Wednesday, July 16, 2025

QOTD -- Blowing Everything To Smithereens

 

"...Trump never really developed intellectually and clings to ideas that came to him 40 to 60 years ago. Some fragment he learned in high school or a segment he watched on Larry King in 1989 form the entire basis of his understanding of how the world works.

"But I think it’s clear that as president he’s developed a shorthand for making decisions which simply comes down to: whatever they did, I will do the opposite. It’s the laziest possible way to make decisions and perfect for someone with a mind like Trump’s — all ego, no intellect.

"The good news for him is that his henchmen and accomplices in 2.0 have long wanted to do exactly what he’s doing — reverse everything Democrats have done for the past 80 years or so. (And quite a bit of what Republicans have done as well.) But they have a real vision for the future as well, something that Trump only vaguely sees as a restoration of some Leave it to Beaver fantasy.

"There are the tech-bros wanting to create an AI Valhalla on earth, the racist hatemongers wanting to rid the country of immigrants and put Black Americans back in the back of the bus, the 'Christians' who want to dominate the country with their throwback, fundamentalist, patriarchy just to name a few examples. What they all have in common is a belief that the nation as we’ve known it must be blown to smithereens so that their enemies can never rebuild it the way it was.

"That’s the project. Trump is just their tool. As he babbles about 'the golden age of Trump' and fiddles with the White House rose garden, his minions hand him the royal edicts to sign that will make their dreams come true." -- Heather Digby Parton, Hullabaloo, on "Putting America Into Reverse." Parton elaborates on a column by the NYT's Peter Baker, which posits similar reasons for why the Malignant Fascist's strategy is to simply (literally) reverse everything his political enemies accomplished or stood for, and how it's being advanced by his far more sophisticated, ultra-reactionary minions.

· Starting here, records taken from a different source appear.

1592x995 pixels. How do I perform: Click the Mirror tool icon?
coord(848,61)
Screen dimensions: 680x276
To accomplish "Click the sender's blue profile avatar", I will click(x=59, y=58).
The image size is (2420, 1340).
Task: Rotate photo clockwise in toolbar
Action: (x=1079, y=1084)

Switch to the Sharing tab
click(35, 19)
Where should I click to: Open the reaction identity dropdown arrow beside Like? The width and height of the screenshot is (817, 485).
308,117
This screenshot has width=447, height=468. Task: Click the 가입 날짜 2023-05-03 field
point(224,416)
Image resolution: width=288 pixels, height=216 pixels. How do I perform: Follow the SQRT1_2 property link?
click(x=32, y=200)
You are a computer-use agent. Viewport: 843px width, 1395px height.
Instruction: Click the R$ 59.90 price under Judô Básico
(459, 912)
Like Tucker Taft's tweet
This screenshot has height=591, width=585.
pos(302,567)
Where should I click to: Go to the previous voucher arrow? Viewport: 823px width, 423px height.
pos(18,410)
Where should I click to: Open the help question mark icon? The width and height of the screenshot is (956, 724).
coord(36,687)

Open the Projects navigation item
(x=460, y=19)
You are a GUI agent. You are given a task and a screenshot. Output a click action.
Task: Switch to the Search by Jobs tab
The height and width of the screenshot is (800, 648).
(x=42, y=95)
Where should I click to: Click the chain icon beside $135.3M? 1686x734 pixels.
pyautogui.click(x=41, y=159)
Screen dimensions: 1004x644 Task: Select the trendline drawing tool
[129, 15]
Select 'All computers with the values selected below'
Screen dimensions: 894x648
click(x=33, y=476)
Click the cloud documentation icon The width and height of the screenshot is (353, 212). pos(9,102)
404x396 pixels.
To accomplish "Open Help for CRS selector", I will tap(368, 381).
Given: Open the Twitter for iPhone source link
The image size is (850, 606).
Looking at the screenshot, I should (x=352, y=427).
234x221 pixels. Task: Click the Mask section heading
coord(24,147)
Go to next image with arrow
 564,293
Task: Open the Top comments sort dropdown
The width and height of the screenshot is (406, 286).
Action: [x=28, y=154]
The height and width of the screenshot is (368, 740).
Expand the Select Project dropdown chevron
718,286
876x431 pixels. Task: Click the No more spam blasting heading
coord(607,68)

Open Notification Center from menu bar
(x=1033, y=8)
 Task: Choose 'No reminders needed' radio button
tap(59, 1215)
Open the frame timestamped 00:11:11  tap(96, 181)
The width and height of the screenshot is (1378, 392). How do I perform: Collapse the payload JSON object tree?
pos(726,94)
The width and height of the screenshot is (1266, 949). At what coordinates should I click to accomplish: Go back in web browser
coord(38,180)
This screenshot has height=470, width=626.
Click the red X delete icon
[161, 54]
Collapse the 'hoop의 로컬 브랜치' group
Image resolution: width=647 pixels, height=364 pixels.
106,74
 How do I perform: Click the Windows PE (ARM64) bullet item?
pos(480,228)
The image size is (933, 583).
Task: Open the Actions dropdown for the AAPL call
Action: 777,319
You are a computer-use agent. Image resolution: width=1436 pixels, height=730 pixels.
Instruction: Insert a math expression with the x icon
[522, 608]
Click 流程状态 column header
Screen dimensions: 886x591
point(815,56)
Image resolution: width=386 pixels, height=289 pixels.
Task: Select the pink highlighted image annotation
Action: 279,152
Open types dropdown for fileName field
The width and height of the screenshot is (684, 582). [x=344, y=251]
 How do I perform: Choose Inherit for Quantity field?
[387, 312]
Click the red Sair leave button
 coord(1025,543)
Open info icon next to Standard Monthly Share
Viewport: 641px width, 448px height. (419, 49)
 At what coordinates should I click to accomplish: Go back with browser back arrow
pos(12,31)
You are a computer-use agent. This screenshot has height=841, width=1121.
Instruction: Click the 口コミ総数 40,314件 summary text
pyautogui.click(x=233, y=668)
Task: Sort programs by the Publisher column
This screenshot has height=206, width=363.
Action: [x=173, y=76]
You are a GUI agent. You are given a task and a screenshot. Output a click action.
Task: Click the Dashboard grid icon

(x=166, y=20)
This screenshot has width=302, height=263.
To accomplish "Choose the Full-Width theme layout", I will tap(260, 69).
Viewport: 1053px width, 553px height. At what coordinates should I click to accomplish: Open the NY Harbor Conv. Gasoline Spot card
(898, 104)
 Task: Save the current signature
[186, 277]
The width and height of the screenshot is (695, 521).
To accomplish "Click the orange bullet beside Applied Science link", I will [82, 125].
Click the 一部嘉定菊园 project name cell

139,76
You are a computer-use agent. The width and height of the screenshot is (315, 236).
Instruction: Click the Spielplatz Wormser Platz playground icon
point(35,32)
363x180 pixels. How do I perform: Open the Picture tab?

The current example of this is the rescission package being jammed through the MAGAt Republican Senate, which would claw back $9.4 billion in funding agreed upon in March for global health programs, peacekeeping efforts, and PBS and NPR, among other activities and programs.  It also would undercut any future faith in making deals if agreements can be reneged upon before the ink is barely dry.  Good times!